# [TEXT SEGMENT]
....................

The handbook includes benefits and expectations. But a manual, Samuel says, explains “who we are, what we're here for and what we're trying to accomplish.”

A handbook can be copied from one company to another. A manual, on the other hand, really touts what makes you special.

When Samuel started with Sunshine Bank in October 2014, it had five branches with $190 million in assets. Today, the bank has 18 offices with almost $1 billion in assets.

“That kind of growth is unheard of,” Samuel says. “But none of that growth would have been possible without us being unapologetic about our values.”

That's what he focused on in Sunshine Bank's company manual, the Foundations booklet. New employees are guided through the booklet line-by-line on their first day.

Samuel says when he started with the company, he sat down with the board and management team and guided them through a discussion of what their purpose was. “You need a purpose greater than making a few bucks; that's the goal, but it's not the goal.”

A CEO should lead this discussion, he advises, starting with a SWOT — Strengths, Weaknesses, Opportunities and Threats — analysis to understand where you are today, and where you want to go. “Talk through who we are and how we're wired,” Samuel says.

He then tasked the management team with taking the info from the manual and making it part of the “DNA in every department,” he says.

That meant echoing the same values on the corner of every desk in the bank's offices. It meant making these values clear and prominent on the website. It meant incorporating values into all the company's training.

And these values are used in real time. For example, every time staff meets with more than two people, they are asked to share a “Sun-sational story,” or a story that describes someone doing something to further the bank's values. “It helps make your values real,” Samuel says.

....................

Stored data:

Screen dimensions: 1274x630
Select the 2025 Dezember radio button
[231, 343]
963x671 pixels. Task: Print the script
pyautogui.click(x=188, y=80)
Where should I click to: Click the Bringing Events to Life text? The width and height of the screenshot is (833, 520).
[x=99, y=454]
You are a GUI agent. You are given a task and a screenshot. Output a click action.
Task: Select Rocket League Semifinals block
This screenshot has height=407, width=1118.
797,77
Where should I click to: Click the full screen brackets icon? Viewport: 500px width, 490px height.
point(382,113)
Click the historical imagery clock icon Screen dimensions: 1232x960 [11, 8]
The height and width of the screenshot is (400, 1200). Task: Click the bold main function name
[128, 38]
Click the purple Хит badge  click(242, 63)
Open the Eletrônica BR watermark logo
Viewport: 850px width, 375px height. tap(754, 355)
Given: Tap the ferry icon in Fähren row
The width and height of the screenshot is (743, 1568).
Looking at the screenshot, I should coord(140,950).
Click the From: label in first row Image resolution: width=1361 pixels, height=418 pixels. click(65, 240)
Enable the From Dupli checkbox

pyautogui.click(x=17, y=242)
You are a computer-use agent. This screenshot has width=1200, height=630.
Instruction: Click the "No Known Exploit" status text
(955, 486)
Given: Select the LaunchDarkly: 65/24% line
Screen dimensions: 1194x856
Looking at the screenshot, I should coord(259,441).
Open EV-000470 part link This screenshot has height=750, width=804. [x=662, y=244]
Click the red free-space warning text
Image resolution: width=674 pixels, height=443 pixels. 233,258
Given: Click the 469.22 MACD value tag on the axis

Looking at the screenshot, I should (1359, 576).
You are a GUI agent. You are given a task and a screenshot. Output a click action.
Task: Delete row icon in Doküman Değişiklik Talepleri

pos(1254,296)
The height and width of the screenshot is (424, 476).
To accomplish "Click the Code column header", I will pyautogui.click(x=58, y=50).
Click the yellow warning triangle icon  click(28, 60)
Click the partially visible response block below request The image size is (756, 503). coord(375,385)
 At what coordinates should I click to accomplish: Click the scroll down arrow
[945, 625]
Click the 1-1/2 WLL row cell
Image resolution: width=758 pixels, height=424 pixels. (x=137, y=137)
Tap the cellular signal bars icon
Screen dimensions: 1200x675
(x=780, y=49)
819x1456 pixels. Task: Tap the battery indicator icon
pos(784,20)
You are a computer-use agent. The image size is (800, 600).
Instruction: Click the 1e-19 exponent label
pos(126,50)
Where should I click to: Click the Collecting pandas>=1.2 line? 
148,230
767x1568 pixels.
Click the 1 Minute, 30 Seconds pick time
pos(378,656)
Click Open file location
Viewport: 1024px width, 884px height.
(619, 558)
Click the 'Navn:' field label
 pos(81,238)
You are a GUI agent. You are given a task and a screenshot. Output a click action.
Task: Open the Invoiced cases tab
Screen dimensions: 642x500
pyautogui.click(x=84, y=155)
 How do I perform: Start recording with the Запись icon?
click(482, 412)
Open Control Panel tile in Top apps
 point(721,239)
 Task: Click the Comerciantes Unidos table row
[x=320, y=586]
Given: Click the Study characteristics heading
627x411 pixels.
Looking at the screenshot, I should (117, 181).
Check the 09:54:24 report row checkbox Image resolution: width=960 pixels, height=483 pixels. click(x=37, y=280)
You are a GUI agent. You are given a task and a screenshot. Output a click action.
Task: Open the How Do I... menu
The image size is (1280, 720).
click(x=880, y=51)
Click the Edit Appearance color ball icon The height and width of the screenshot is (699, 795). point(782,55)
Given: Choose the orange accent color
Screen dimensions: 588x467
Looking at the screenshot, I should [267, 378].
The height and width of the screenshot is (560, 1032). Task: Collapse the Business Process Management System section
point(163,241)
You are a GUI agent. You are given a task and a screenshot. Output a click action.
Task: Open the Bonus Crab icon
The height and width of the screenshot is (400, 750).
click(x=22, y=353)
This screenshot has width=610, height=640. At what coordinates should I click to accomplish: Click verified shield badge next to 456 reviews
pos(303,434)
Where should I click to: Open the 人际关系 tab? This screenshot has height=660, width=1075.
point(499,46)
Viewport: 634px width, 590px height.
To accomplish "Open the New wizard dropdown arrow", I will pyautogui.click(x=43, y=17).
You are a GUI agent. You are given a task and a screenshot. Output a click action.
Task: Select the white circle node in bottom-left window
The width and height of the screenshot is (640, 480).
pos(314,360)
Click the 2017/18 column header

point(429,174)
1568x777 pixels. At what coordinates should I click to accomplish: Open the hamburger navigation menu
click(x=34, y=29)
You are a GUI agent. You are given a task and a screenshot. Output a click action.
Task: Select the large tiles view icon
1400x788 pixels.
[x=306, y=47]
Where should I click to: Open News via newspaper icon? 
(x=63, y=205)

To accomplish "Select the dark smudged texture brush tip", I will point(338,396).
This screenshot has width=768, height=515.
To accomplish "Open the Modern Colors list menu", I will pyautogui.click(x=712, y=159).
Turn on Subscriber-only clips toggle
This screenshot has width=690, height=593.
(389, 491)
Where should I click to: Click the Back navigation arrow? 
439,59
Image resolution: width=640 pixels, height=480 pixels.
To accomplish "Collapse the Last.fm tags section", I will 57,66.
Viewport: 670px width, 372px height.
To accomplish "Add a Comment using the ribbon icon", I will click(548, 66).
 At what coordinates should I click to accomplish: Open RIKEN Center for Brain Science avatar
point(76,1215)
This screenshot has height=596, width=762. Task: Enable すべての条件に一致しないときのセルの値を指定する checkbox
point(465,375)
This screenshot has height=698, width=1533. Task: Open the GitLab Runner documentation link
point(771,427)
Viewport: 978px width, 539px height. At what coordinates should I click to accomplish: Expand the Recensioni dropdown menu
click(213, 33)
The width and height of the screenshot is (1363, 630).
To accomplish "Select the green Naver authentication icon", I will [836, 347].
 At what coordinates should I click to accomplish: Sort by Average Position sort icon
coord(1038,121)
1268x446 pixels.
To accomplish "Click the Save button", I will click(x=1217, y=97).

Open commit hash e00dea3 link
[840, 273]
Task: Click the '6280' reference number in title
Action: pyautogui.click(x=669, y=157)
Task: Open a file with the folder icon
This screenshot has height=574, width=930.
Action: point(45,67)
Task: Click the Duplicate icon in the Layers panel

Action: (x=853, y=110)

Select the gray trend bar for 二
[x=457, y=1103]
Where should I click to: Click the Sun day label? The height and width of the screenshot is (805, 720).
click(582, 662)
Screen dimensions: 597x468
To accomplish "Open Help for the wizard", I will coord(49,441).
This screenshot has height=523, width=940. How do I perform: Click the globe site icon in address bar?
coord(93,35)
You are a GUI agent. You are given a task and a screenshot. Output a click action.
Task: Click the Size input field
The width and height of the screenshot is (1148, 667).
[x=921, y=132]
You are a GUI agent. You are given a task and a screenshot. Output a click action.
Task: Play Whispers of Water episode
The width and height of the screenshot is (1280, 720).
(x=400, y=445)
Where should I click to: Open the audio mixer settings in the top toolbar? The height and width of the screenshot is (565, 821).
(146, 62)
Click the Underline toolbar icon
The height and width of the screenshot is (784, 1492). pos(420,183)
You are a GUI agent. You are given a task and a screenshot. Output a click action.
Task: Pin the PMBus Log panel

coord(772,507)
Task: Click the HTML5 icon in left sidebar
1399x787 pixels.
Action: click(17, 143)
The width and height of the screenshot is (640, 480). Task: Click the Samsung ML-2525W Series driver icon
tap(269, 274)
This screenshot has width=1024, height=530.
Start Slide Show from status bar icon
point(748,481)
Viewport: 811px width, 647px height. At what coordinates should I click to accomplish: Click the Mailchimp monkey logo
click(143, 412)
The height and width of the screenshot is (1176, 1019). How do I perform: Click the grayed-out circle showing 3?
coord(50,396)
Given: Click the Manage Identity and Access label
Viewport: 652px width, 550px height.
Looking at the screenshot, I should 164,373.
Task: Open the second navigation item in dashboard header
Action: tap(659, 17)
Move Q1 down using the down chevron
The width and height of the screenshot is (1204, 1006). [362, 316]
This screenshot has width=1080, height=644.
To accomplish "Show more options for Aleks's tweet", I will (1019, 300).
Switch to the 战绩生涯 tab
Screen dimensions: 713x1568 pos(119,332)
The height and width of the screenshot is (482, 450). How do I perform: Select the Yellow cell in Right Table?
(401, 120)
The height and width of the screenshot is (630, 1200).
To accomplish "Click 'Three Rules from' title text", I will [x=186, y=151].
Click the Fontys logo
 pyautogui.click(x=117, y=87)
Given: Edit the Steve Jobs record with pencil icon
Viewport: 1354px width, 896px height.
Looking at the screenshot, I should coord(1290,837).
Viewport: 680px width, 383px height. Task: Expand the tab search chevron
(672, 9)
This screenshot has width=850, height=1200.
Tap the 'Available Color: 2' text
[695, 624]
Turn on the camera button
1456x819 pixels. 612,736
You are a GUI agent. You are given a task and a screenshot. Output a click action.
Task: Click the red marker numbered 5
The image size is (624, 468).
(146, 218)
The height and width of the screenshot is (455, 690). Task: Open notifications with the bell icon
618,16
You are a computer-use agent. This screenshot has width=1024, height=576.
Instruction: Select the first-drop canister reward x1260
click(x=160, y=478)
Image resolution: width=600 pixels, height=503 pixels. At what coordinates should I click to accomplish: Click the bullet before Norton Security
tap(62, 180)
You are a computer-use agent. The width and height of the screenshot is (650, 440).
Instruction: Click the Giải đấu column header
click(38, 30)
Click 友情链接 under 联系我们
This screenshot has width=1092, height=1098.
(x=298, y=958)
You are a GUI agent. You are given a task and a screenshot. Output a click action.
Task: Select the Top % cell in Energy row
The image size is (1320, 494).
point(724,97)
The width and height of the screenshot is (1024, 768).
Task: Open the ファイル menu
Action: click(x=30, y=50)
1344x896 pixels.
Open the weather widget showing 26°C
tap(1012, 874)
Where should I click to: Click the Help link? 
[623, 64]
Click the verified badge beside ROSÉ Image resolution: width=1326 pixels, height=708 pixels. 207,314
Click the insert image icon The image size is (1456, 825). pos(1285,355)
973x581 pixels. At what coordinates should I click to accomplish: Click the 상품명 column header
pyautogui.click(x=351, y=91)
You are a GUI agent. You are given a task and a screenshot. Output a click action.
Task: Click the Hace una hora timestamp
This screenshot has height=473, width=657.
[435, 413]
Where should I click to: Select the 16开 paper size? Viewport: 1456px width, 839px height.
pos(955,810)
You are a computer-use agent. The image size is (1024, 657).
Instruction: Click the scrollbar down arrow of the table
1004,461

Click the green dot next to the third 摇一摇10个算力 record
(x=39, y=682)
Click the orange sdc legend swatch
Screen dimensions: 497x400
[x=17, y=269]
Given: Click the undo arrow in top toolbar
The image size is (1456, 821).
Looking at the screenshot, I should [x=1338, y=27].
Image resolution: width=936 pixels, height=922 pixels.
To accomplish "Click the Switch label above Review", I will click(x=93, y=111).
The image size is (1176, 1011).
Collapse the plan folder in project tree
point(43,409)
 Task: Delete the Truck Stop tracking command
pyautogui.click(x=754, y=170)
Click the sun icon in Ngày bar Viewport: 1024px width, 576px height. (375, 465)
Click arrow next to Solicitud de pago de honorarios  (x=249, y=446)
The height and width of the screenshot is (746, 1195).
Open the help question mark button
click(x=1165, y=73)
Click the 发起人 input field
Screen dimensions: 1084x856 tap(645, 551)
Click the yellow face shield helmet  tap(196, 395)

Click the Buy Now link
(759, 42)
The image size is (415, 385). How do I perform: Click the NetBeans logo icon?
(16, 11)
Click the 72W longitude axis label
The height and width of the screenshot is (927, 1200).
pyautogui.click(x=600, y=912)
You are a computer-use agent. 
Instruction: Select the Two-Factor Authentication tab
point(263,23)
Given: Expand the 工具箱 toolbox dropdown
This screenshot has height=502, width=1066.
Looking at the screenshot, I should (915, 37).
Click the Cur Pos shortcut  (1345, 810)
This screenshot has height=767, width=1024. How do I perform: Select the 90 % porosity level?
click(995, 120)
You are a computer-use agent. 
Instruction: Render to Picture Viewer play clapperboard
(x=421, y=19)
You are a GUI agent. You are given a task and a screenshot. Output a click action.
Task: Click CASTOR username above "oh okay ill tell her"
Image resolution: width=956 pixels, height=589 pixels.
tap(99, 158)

....................

# [YOUR TASKS]
1 > In the text about Sunshine Bank's company manual, what is the manual called?
2 > Continue the passage on Sunshine Bank's company values, picking up after its final sentence.

# [EXERCISE ANSWERS]
1 > The Foundations booklet.

2 >
Samuel has led acquisitions of three banks in the past two years. He goes through the values in the Foundations booklet before determining if the bank will move forward. And before the company is actually acquired, he meets with the board and all the employees of the targeted company to share the booklet and make sure that Foundations is the first thing they hear. “It sends a clear message,” he says, and allows people to decide if they want to be part of the company.

Authenticity is paramount when building your values, Samuel says, pointing to companies like TOMS Shoes as an example. From its first day, the company's mission was to put shoes on every child in the world. If it wasn't authentic when it said “one-for-one,” people would see right through it, Samuel says.

Samuel says the biggest pitfall to avoid is to treat the company manual as something to check off the list. The attitude of “everyone else is doing it, so we just do it,” is not a good way to start, Samuel advises. “You have to spend real time on it.”